Collected data entries
━━━━━━━━

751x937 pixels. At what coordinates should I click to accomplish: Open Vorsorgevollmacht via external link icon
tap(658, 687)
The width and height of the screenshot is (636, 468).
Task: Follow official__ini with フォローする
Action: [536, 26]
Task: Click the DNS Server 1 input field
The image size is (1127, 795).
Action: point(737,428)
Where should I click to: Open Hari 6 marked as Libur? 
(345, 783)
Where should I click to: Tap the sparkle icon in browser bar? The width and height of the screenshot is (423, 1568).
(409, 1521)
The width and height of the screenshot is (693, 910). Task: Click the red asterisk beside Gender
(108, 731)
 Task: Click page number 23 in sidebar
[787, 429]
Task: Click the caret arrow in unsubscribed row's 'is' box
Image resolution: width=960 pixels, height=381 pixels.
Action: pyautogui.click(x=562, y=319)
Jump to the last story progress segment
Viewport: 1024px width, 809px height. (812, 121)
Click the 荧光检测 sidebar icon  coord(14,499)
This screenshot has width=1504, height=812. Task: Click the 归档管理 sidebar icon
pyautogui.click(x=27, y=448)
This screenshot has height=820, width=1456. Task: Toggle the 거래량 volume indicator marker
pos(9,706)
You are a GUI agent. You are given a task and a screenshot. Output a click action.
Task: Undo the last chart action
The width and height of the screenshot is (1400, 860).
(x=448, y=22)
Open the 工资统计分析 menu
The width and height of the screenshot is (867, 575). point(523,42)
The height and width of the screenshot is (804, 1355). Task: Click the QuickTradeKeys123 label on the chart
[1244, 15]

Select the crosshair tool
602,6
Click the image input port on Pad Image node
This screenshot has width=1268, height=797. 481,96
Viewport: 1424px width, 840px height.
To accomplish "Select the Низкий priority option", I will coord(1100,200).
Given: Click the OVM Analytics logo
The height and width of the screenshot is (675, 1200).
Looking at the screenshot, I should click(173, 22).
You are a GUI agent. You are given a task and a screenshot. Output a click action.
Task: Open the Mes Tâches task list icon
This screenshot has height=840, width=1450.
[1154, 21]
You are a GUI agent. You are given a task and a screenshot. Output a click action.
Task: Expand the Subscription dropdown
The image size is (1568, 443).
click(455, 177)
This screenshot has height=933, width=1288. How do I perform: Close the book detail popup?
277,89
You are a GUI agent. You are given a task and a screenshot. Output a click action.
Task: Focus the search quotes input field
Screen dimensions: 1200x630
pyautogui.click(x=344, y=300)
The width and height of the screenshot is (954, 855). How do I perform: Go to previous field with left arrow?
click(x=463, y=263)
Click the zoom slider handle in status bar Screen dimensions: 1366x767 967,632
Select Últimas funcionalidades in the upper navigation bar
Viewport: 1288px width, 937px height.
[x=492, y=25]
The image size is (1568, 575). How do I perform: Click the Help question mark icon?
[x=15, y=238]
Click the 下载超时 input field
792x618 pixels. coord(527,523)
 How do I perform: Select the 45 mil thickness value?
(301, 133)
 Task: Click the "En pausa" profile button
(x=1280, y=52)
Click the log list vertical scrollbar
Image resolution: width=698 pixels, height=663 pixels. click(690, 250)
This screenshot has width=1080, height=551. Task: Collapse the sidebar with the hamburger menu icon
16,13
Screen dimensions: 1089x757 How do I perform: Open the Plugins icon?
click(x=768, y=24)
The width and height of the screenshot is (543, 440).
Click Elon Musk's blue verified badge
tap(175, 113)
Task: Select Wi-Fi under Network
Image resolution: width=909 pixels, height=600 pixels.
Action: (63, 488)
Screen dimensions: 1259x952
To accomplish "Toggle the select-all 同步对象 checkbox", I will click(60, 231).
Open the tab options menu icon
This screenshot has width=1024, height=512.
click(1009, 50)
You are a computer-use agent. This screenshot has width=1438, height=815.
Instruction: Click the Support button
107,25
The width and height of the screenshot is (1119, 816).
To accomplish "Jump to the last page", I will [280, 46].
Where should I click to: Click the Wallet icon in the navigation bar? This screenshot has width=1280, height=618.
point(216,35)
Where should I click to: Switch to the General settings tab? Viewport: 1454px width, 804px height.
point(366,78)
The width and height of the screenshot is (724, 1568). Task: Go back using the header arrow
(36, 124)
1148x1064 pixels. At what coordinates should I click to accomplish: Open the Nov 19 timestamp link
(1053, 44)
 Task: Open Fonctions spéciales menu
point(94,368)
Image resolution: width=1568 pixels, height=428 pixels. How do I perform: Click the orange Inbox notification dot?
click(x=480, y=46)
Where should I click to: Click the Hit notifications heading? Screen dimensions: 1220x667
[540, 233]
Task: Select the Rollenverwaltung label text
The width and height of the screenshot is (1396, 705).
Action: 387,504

━━━━━━━━

Every entry should be retyped exactly as it appears.

Answer box:
751x937 pixels. At what coordinates should I click to accomplish: Open Vorsorgevollmacht via external link icon
tap(658, 687)
The width and height of the screenshot is (636, 468).
Task: Follow official__ini with フォローする
Action: [536, 26]
Task: Click the DNS Server 1 input field
The image size is (1127, 795).
Action: point(737,428)
Where should I click to: Open Hari 6 marked as Libur? 
(345, 783)
Where should I click to: Tap the sparkle icon in browser bar? The width and height of the screenshot is (423, 1568).
(409, 1521)
The width and height of the screenshot is (693, 910). Task: Click the red asterisk beside Gender
(108, 731)
 Task: Click page number 23 in sidebar
[787, 429]
Task: Click the caret arrow in unsubscribed row's 'is' box
Image resolution: width=960 pixels, height=381 pixels.
Action: pyautogui.click(x=562, y=319)
Jump to the last story progress segment
Viewport: 1024px width, 809px height. (812, 121)
Click the 荧光检测 sidebar icon  coord(14,499)
This screenshot has width=1504, height=812. Task: Click the 归档管理 sidebar icon
pyautogui.click(x=27, y=448)
This screenshot has height=820, width=1456. Task: Toggle the 거래량 volume indicator marker
pos(9,706)
You are a GUI agent. You are given a task and a screenshot. Output a click action.
Task: Undo the last chart action
The width and height of the screenshot is (1400, 860).
(x=448, y=22)
Open the 工资统计分析 menu
The width and height of the screenshot is (867, 575). point(523,42)
The height and width of the screenshot is (804, 1355). Task: Click the QuickTradeKeys123 label on the chart
[1244, 15]

Select the crosshair tool
602,6
Click the image input port on Pad Image node
This screenshot has width=1268, height=797. 481,96
Viewport: 1424px width, 840px height.
To accomplish "Select the Низкий priority option", I will coord(1100,200).
Given: Click the OVM Analytics logo
The height and width of the screenshot is (675, 1200).
Looking at the screenshot, I should click(173, 22).
You are a GUI agent. You are given a task and a screenshot. Output a click action.
Task: Open the Mes Tâches task list icon
This screenshot has height=840, width=1450.
[1154, 21]
You are a GUI agent. You are given a task and a screenshot. Output a click action.
Task: Expand the Subscription dropdown
The image size is (1568, 443).
click(455, 177)
This screenshot has height=933, width=1288. How do I perform: Close the book detail popup?
277,89
You are a GUI agent. You are given a task and a screenshot. Output a click action.
Task: Focus the search quotes input field
Screen dimensions: 1200x630
pyautogui.click(x=344, y=300)
The width and height of the screenshot is (954, 855). How do I perform: Go to previous field with left arrow?
click(x=463, y=263)
Click the zoom slider handle in status bar Screen dimensions: 1366x767 967,632
Select Últimas funcionalidades in the upper navigation bar
Viewport: 1288px width, 937px height.
[x=492, y=25]
The image size is (1568, 575). How do I perform: Click the Help question mark icon?
[x=15, y=238]
Click the 下载超时 input field
792x618 pixels. coord(527,523)
 How do I perform: Select the 45 mil thickness value?
(301, 133)
 Task: Click the "En pausa" profile button
(x=1280, y=52)
Click the log list vertical scrollbar
Image resolution: width=698 pixels, height=663 pixels. click(690, 250)
This screenshot has width=1080, height=551. Task: Collapse the sidebar with the hamburger menu icon
16,13
Screen dimensions: 1089x757 How do I perform: Open the Plugins icon?
click(x=768, y=24)
The width and height of the screenshot is (543, 440).
Click Elon Musk's blue verified badge
tap(175, 113)
Task: Select Wi-Fi under Network
Image resolution: width=909 pixels, height=600 pixels.
Action: (63, 488)
Screen dimensions: 1259x952
To accomplish "Toggle the select-all 同步对象 checkbox", I will click(60, 231).
Open the tab options menu icon
This screenshot has width=1024, height=512.
click(1009, 50)
You are a computer-use agent. This screenshot has width=1438, height=815.
Instruction: Click the Support button
107,25
The width and height of the screenshot is (1119, 816).
To accomplish "Jump to the last page", I will [280, 46].
Where should I click to: Click the Wallet icon in the navigation bar? This screenshot has width=1280, height=618.
point(216,35)
Where should I click to: Switch to the General settings tab? Viewport: 1454px width, 804px height.
point(366,78)
The width and height of the screenshot is (724, 1568). Task: Go back using the header arrow
(36, 124)
1148x1064 pixels. At what coordinates should I click to accomplish: Open the Nov 19 timestamp link
(1053, 44)
 Task: Open Fonctions spéciales menu
point(94,368)
Image resolution: width=1568 pixels, height=428 pixels. How do I perform: Click the orange Inbox notification dot?
click(x=480, y=46)
Where should I click to: Click the Hit notifications heading? Screen dimensions: 1220x667
[540, 233]
Task: Select the Rollenverwaltung label text
The width and height of the screenshot is (1396, 705).
Action: 387,504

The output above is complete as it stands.